Page text –
-*-*-

The $720 million funding gap this year for eradicating polio is a bit closer to being closed. The Bill & Melinda Gates Foundation and the UK government announced funding today at the World Economic Forum in Davos, Switzerland, of $102 million and $63.7m (£40m) respectively.
Their announcements follow a pledge yesterday by the Gates Foundation and the Crown Prince of Abu Dhabi, Sheikh Mohammed bin Zayed Al Nahyan, to give $37 million to vaccinate children against polio in Afghanistan and Pakistan. A spokesman for the World Health Organization, which leads the Global Polio Eradication Initiative, said that money would go to the two countries’ health ministries to hire the approximately 1 million health care workers needed to go into the mountainous regions where both polio and Islamic extremists cause problems. About 35 million kids under the age of five need to be vaccinated.
“These new investments come at a critical time in the fight against polio,” said Margaret Chan, Director General of the WHO, in a statement. “We have a window of opportunity now, with cases at an all time low. But if there is polio anywhere we are at risk of polio everywhere.”
The goal of eradicating polio hangs in the balance as donors will not indefinitely fund an effort that has remained 99 percent successful for the past 10 years, with the remaining 1 percent persisting. The new deadline for eradication is 2012.
The virus is still endemic in India, Nigeria, Pakistan and Afghanistan, although there has been some progress, said Neal Nathanson, polio expert at University of Pennsylvania’s School of Medicine. A new bivalent polio vaccine introduced in 2009 has been effective in India. And attitudes have improved in Nigeria, where people used to believe the vaccine would make their children sterile. Cases of the disease dropped by 95% last year in both nations, according to WHO.

-*-*-

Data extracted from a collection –

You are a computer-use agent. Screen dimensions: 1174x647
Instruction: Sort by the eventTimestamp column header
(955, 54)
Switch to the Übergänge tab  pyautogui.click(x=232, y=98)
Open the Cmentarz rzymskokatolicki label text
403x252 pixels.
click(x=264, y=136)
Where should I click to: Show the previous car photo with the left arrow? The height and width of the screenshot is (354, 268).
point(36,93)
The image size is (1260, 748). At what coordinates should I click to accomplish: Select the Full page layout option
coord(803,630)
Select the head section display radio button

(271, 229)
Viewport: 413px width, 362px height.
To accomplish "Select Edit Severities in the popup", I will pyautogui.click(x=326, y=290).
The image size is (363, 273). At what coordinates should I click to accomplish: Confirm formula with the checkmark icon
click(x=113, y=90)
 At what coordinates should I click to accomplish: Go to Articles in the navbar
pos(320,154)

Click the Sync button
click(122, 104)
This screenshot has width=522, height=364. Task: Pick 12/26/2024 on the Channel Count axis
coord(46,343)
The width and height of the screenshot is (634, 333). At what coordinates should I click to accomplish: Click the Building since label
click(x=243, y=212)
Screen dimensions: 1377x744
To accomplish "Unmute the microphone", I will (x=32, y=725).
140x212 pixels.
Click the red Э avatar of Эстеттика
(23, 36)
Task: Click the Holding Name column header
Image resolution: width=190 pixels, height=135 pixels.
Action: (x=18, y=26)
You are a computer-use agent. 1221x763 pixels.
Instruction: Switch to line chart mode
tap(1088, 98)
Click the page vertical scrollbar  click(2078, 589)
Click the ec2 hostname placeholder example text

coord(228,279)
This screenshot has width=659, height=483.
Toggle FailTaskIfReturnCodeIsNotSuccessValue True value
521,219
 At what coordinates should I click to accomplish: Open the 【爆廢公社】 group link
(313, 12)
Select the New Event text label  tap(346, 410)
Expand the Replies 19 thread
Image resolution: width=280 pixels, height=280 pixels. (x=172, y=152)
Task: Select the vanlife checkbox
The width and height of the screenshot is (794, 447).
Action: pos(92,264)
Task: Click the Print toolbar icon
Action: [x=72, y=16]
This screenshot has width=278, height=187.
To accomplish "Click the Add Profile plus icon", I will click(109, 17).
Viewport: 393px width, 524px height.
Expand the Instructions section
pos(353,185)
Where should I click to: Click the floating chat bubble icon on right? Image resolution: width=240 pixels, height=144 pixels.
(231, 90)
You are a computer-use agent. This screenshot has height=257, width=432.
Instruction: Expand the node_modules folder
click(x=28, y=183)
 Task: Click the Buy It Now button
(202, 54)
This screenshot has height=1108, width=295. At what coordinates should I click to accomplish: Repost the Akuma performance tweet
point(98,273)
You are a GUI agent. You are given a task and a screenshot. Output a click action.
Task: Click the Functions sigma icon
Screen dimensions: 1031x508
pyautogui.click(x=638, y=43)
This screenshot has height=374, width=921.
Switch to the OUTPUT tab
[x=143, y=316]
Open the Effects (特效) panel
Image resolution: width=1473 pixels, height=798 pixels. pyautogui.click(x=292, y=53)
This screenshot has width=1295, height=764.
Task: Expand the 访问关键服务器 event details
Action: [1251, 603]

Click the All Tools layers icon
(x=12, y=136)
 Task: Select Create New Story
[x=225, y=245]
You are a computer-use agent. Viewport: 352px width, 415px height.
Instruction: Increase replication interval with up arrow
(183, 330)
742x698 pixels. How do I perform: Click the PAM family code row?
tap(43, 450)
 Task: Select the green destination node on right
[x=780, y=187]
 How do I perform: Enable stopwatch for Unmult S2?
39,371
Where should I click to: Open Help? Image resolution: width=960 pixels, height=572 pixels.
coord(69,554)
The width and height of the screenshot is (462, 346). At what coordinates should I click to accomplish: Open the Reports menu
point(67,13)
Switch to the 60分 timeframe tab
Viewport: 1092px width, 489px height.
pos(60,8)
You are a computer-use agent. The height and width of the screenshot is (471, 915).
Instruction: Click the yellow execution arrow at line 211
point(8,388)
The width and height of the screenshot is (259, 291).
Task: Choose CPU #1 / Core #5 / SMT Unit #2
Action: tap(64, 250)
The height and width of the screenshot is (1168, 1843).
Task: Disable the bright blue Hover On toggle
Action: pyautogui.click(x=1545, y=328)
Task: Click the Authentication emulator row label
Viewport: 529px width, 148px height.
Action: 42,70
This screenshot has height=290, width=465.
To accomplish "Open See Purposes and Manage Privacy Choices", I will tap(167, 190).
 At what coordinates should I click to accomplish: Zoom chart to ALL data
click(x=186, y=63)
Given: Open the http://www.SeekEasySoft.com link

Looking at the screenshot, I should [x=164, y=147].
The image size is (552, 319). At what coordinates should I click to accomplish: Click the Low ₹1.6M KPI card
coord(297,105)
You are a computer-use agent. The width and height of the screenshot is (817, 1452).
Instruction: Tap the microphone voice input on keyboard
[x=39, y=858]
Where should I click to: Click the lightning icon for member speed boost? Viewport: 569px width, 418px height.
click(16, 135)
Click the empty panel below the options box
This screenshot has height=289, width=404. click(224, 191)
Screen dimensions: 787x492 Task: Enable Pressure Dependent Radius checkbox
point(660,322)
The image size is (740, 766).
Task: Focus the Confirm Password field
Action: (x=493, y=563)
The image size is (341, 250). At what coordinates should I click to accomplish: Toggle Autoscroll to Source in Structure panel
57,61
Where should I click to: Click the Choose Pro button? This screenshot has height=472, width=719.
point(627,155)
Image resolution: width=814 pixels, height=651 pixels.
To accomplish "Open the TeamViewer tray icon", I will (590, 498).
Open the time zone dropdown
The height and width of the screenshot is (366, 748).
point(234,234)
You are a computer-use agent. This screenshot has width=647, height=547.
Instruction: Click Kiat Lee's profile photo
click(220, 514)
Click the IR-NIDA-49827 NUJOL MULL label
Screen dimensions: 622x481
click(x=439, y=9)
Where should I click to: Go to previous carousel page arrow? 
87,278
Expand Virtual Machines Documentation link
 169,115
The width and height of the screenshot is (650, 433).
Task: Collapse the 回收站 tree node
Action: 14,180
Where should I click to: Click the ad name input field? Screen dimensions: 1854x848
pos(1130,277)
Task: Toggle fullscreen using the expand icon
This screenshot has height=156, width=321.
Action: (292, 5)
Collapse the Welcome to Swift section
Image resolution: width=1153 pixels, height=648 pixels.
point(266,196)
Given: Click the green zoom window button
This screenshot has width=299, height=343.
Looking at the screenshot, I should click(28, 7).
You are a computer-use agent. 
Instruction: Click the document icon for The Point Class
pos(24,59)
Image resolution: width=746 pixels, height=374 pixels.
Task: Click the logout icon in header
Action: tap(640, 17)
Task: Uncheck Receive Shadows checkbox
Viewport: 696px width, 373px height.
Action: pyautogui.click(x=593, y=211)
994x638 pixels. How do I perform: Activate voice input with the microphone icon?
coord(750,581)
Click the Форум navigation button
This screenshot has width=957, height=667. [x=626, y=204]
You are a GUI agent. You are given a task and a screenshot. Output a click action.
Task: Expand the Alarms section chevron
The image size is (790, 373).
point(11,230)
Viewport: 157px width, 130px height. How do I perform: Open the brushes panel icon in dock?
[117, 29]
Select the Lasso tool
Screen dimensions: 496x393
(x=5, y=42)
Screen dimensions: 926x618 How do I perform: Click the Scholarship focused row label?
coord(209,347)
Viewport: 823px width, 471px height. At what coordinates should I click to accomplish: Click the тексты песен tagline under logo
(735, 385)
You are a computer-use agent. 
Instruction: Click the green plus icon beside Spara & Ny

-*-*-

Tasks to carry out –
- 1) Based on the article on polio eradication, decide whether each statement below agrees with it, answering yes or no and quoting the words of the article that settle the matter: (a) The UK government announced $63.7 million in polio funding at the World Economic Forum in Davos. (b) The new bivalent polio vaccine was introduced in 2012. (c) About 35 million children under the age of five need to be vaccinated.
- 2) Write the next part of the article on polio eradication, picking up after its final sentence.

Outputs by task –
- 1)
(a) Yes: "The Bill & Melinda Gates Foundation and the UK government announced funding today at the World Economic Forum in Davos, Switzerland, of $102 million and $63.7m (£40m) respectively."
(b) No: "A new bivalent polio vaccine introduced in 2009 has been effective in India."
(c) Yes: "About 35 million kids under the age of five need to be vaccinated."

- 2)
The front lines now seem to be Pakistan and the bordering foothills of Afghanistan. Pakistan had 140 cases last year, up from 86 previously. Afghanistan saw a slight decrease, from 31 cases in 2009 to 24 last year.
A polio officer in the Federally Administered Tribal Area (FATA) in Pakistan, where many of the cases were recorded, told the Inter Press Service that administering the vaccine in the region is a “herculean task.”
Without complete eradication, the threat of outbreaks in pockets overlooked by the vaccination drive looms large. The virus, when in circulation, is remarkably good at finding vulnerable pockets, said Nathanson. Polio from Nigeria and elsewhere has traveled to dozens of nations in Africa over the past decade, cropping up in places that were previously declared polio-free, he said.
For example, the Republic of Congo saw a sudden outbreak last year, with more than 150 people dying. Young men, between 15 and 25 years of age, were primarily affected and mortality rate was unusually high, at more than 40 percent, according to WHO.
The hypothesis is, people who did not receive the oral polio vaccine during the years of the civil war are now vulnerable to outbreaks.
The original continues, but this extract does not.